**Your objective**. The output must consist only of the lines from the one with "Instruction: Click KOKU" through the end of the listing, restated exactly and free of pictures.
Top of Data
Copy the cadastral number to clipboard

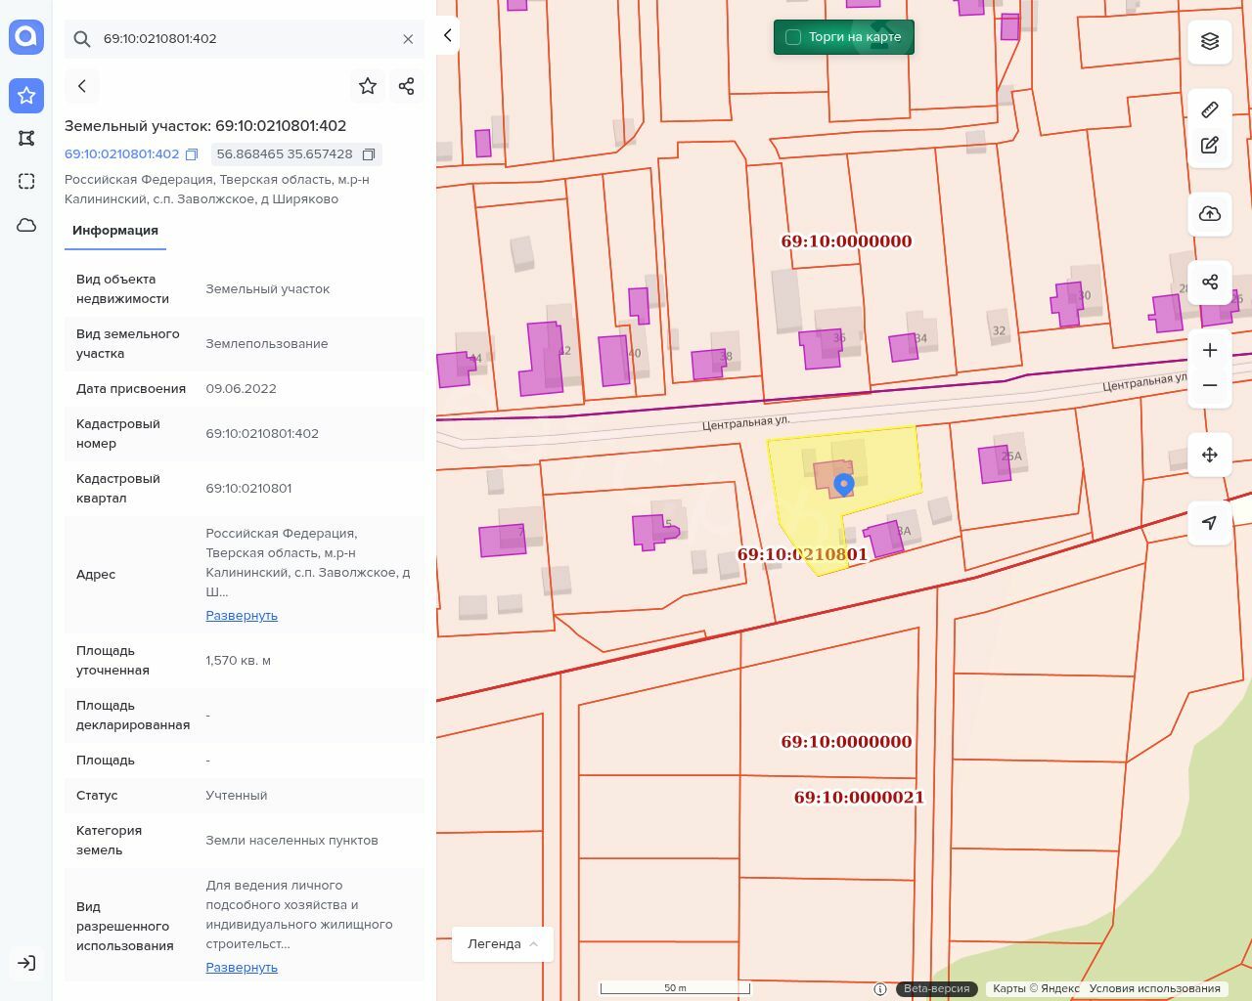[x=192, y=154]
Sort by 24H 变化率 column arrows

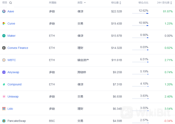point(171,3)
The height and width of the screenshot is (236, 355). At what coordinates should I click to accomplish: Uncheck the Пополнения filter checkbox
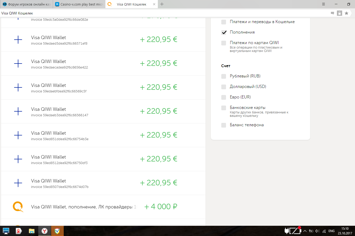click(224, 32)
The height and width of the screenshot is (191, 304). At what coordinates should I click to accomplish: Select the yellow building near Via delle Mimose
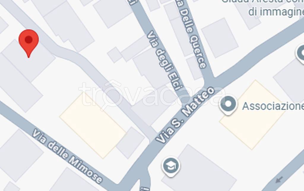(x=93, y=126)
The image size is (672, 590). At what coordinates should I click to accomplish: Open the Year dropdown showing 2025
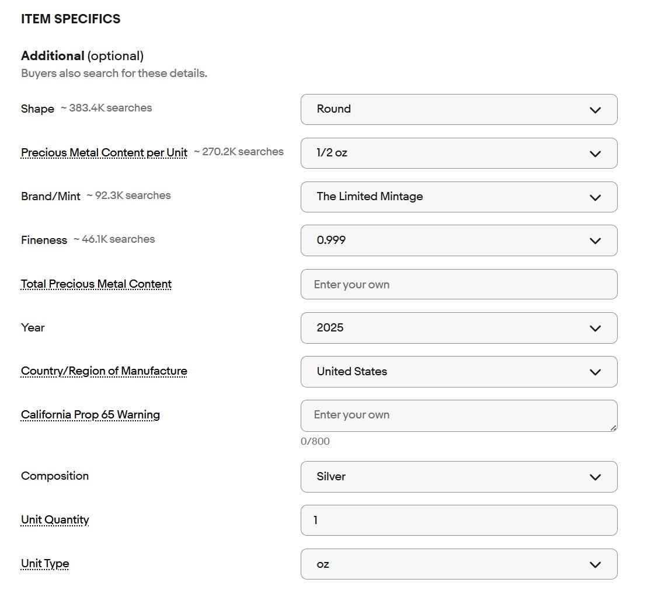click(458, 327)
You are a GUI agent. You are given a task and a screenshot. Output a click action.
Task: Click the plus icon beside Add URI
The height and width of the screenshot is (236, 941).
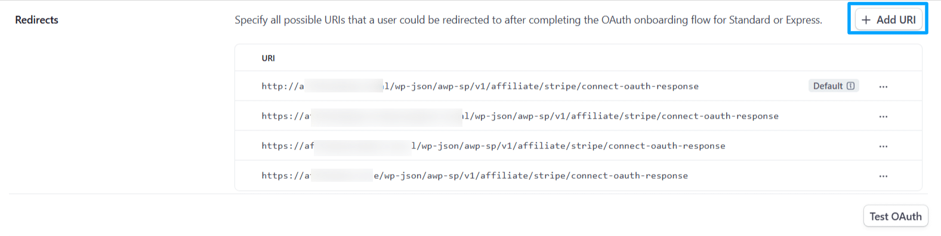pos(866,20)
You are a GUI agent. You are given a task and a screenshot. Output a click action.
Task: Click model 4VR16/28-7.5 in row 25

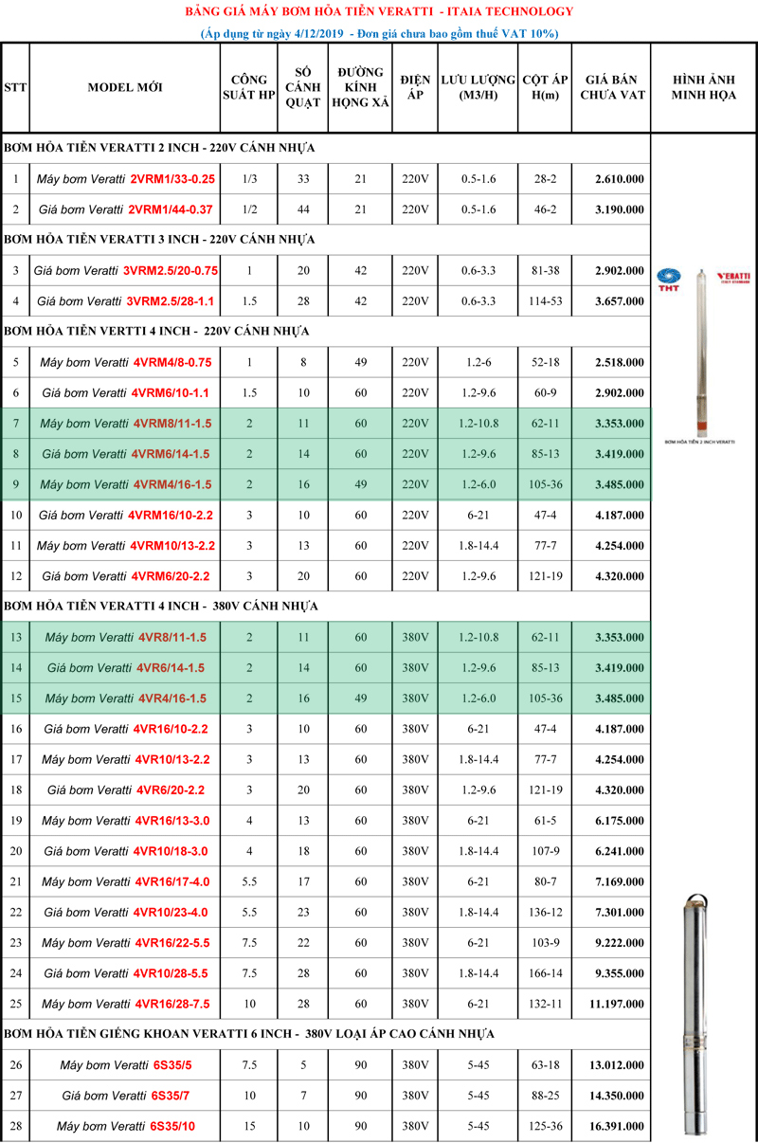point(171,1004)
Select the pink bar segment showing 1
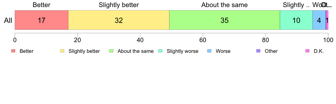Image resolution: width=336 pixels, height=104 pixels. tap(327, 20)
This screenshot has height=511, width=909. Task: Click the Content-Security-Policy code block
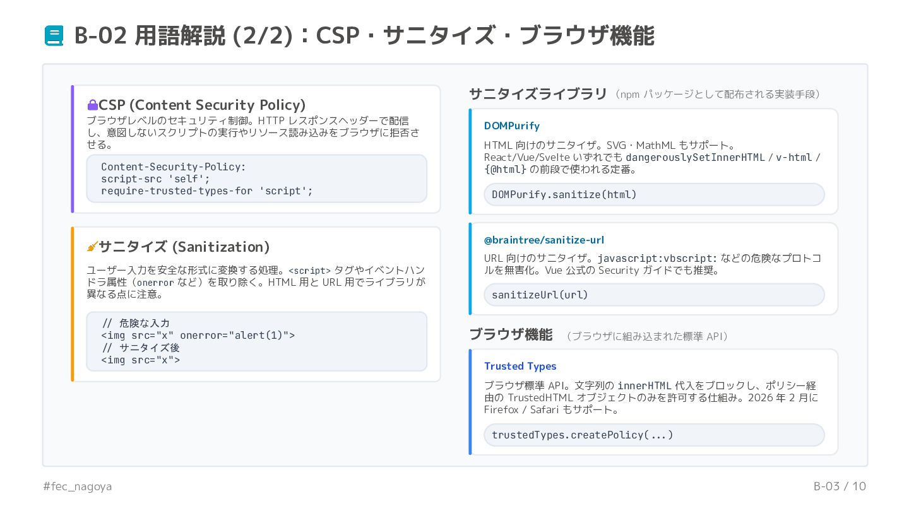pyautogui.click(x=256, y=179)
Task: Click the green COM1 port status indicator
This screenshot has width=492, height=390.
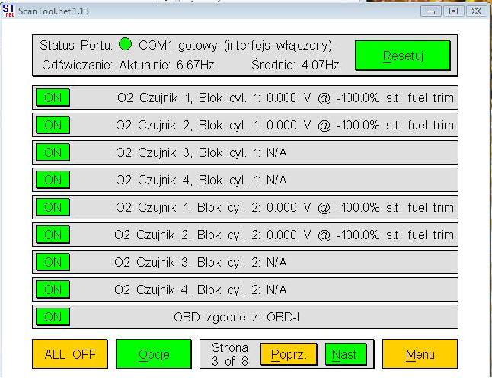Action: tap(126, 45)
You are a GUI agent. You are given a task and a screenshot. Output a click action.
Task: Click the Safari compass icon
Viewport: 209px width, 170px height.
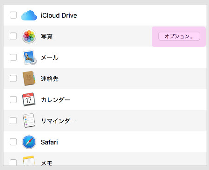tap(29, 142)
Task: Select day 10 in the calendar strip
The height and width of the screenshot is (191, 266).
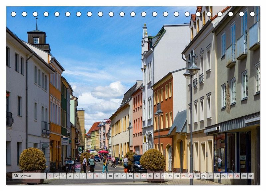Action: 110,176
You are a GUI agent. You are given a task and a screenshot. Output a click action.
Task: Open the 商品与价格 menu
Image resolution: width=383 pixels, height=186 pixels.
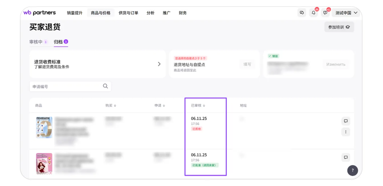(x=101, y=13)
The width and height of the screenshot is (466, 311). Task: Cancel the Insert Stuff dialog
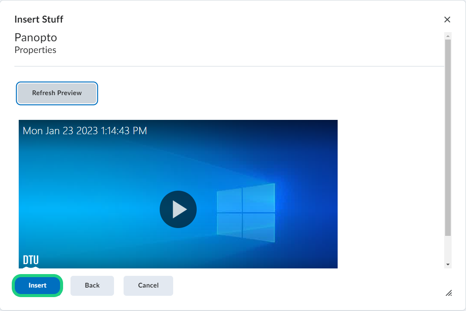tap(148, 285)
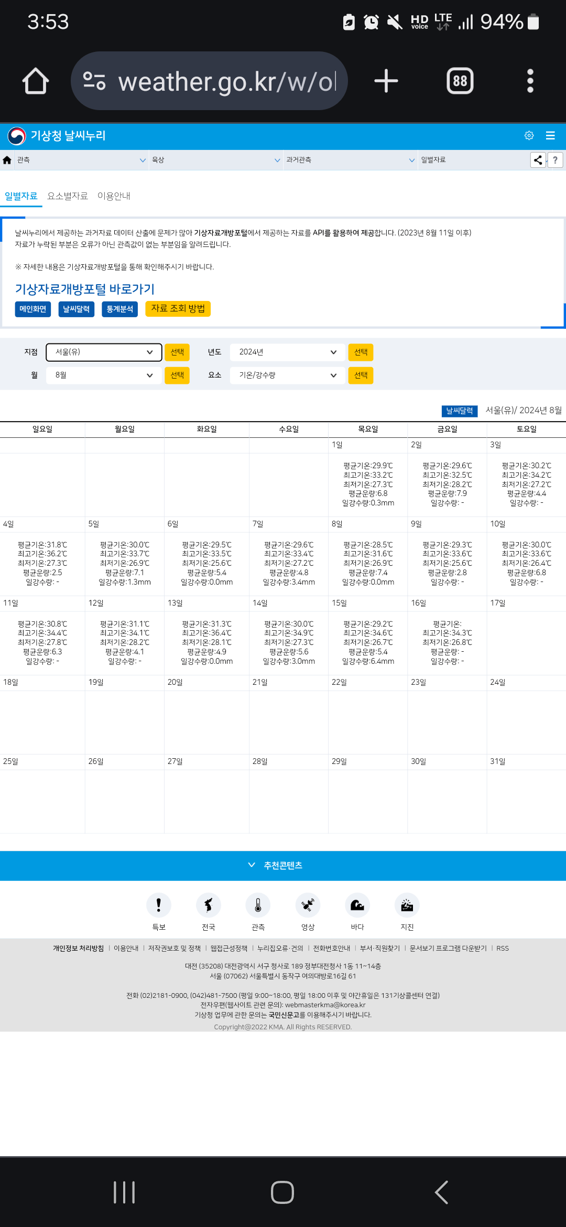Click the yellow 자료 조회 방법 button
This screenshot has width=566, height=1227.
[x=178, y=309]
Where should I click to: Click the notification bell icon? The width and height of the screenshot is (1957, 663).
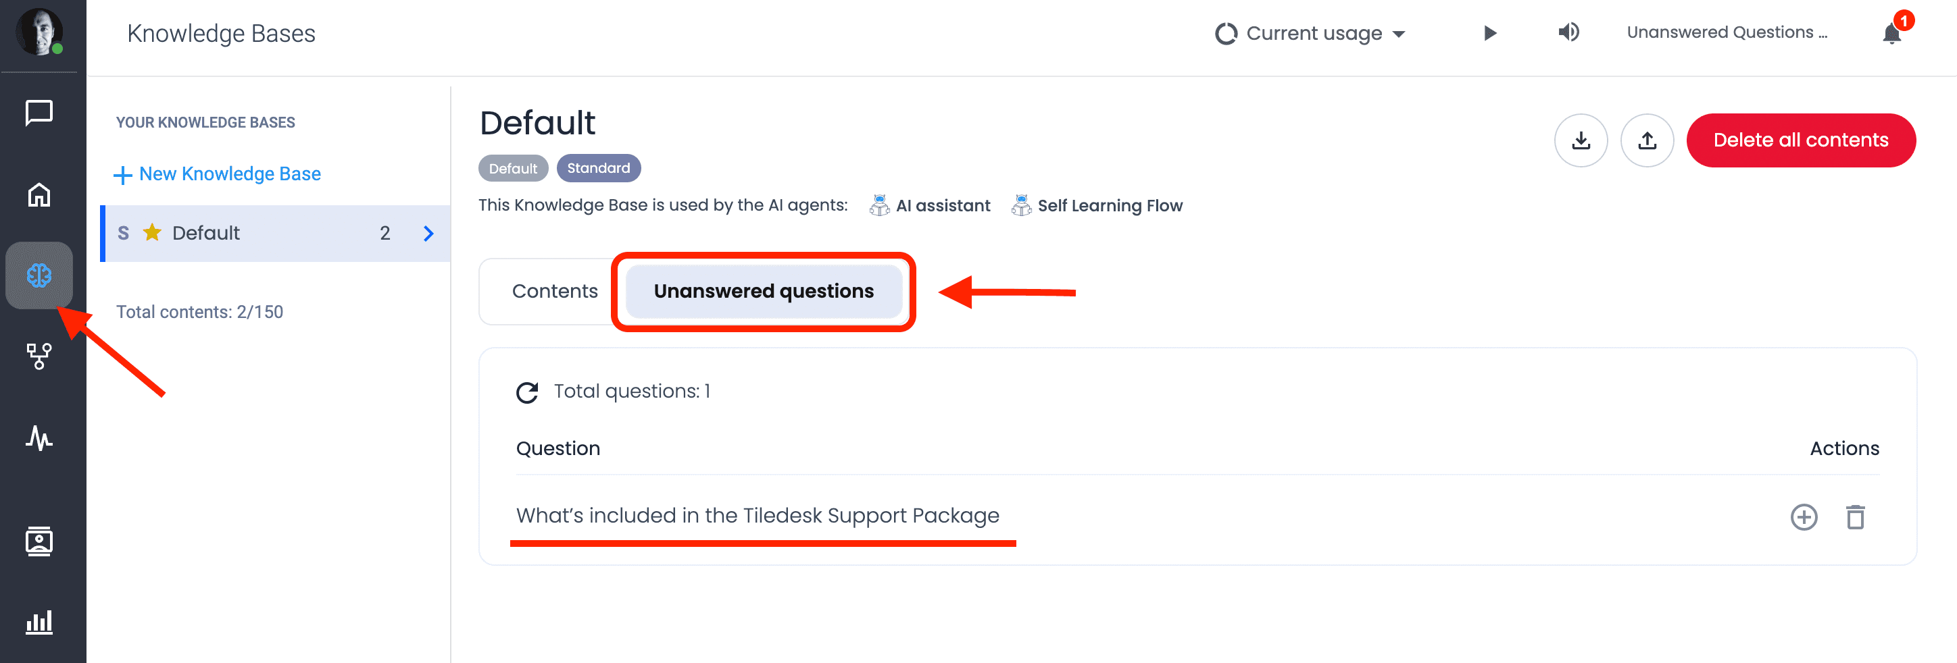1891,33
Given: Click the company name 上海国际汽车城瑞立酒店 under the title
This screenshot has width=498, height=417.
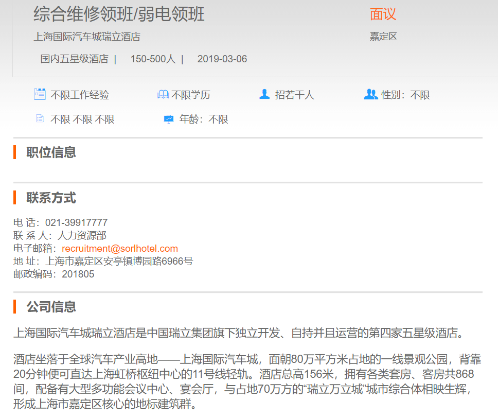Looking at the screenshot, I should pos(87,37).
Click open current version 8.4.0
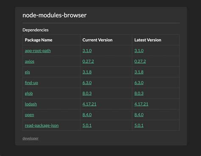Viewport: 201px width, 156px height. (x=87, y=115)
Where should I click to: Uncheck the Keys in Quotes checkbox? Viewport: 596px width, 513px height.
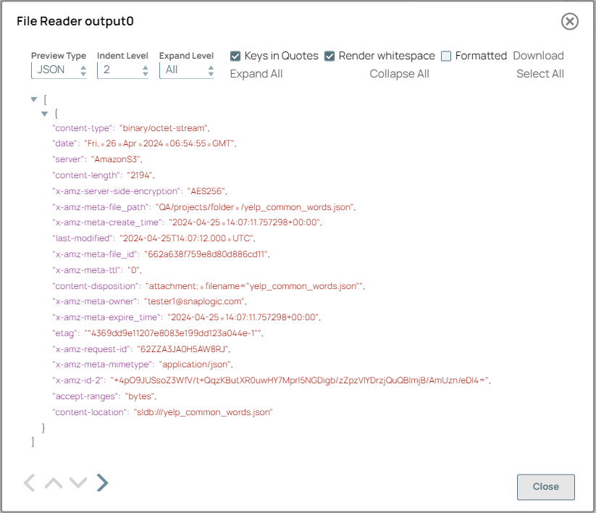[235, 55]
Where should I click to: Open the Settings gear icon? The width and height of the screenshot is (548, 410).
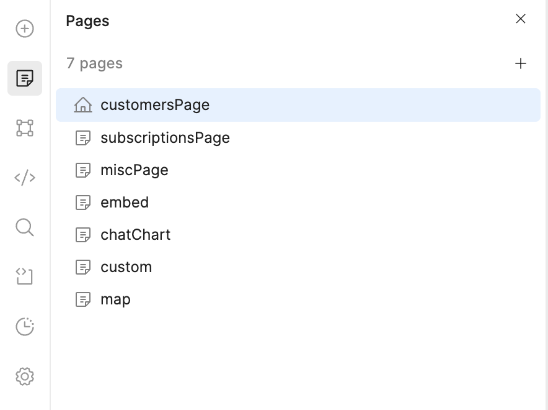(25, 376)
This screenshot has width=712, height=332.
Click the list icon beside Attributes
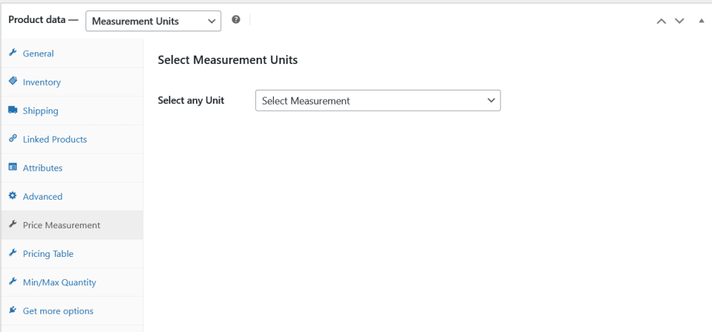(x=13, y=167)
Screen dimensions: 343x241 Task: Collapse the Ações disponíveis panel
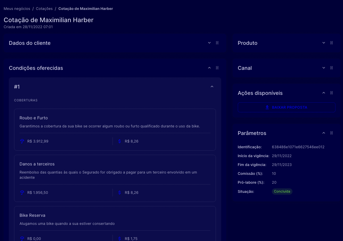324,93
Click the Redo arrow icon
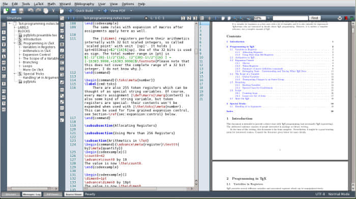 pos(38,11)
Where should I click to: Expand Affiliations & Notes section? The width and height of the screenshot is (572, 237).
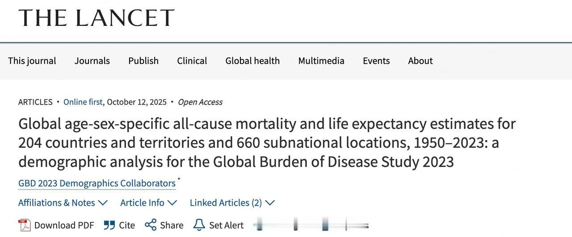pos(63,203)
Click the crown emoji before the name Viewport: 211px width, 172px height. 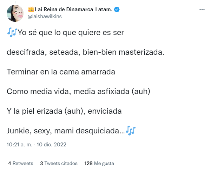[31, 9]
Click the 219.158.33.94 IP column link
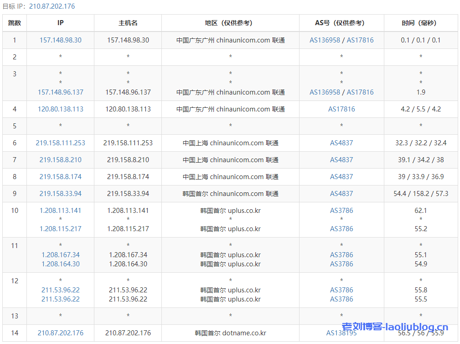This screenshot has width=460, height=344. click(x=60, y=194)
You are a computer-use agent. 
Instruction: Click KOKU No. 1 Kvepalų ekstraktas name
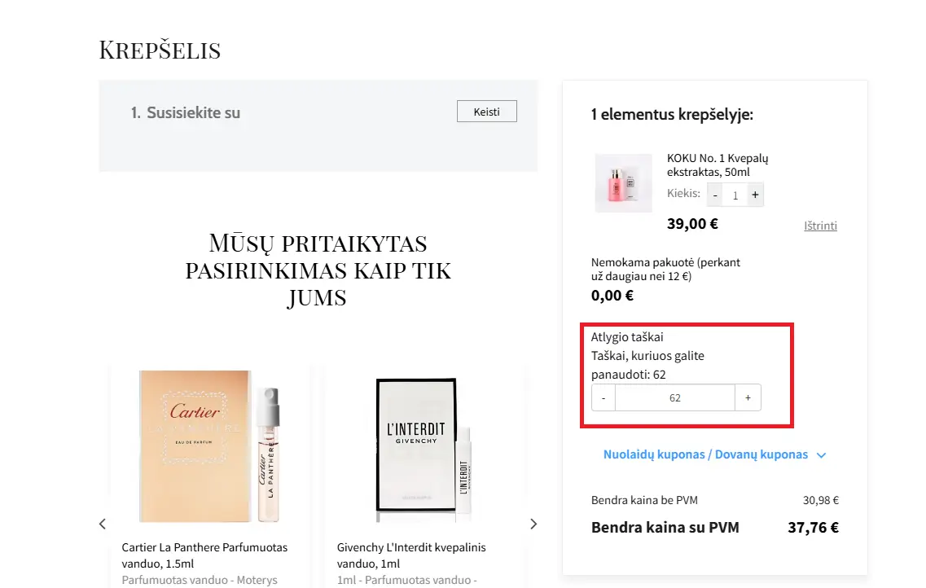(x=718, y=165)
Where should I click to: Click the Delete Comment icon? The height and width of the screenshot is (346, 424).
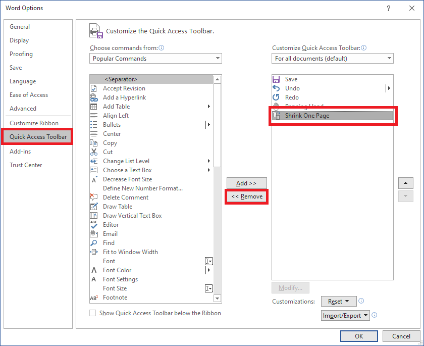94,197
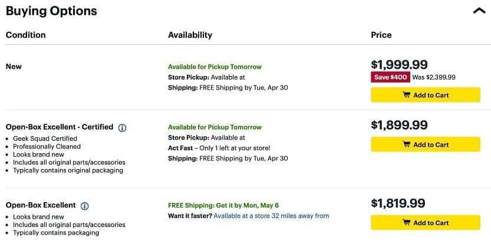Add the $1,819.99 Open-Box Excellent to cart
This screenshot has width=491, height=247.
[426, 223]
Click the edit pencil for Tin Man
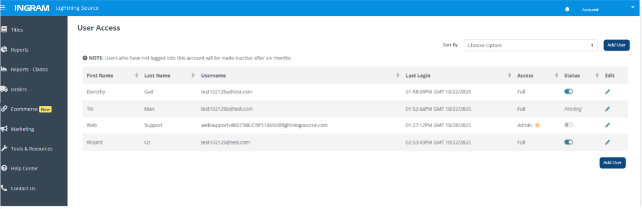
Bottom of Data
**Task solution**.
Instruction: Click KOKU No. 1 Kvepalų ekstraktas name
(x=718, y=165)
Where should I click to: Click the Delete Comment icon? The height and width of the screenshot is (346, 424).
94,197
Add the $1,819.99 Open-Box Excellent to cart
This screenshot has width=491, height=247.
[426, 223]
Click the edit pencil for Tin Man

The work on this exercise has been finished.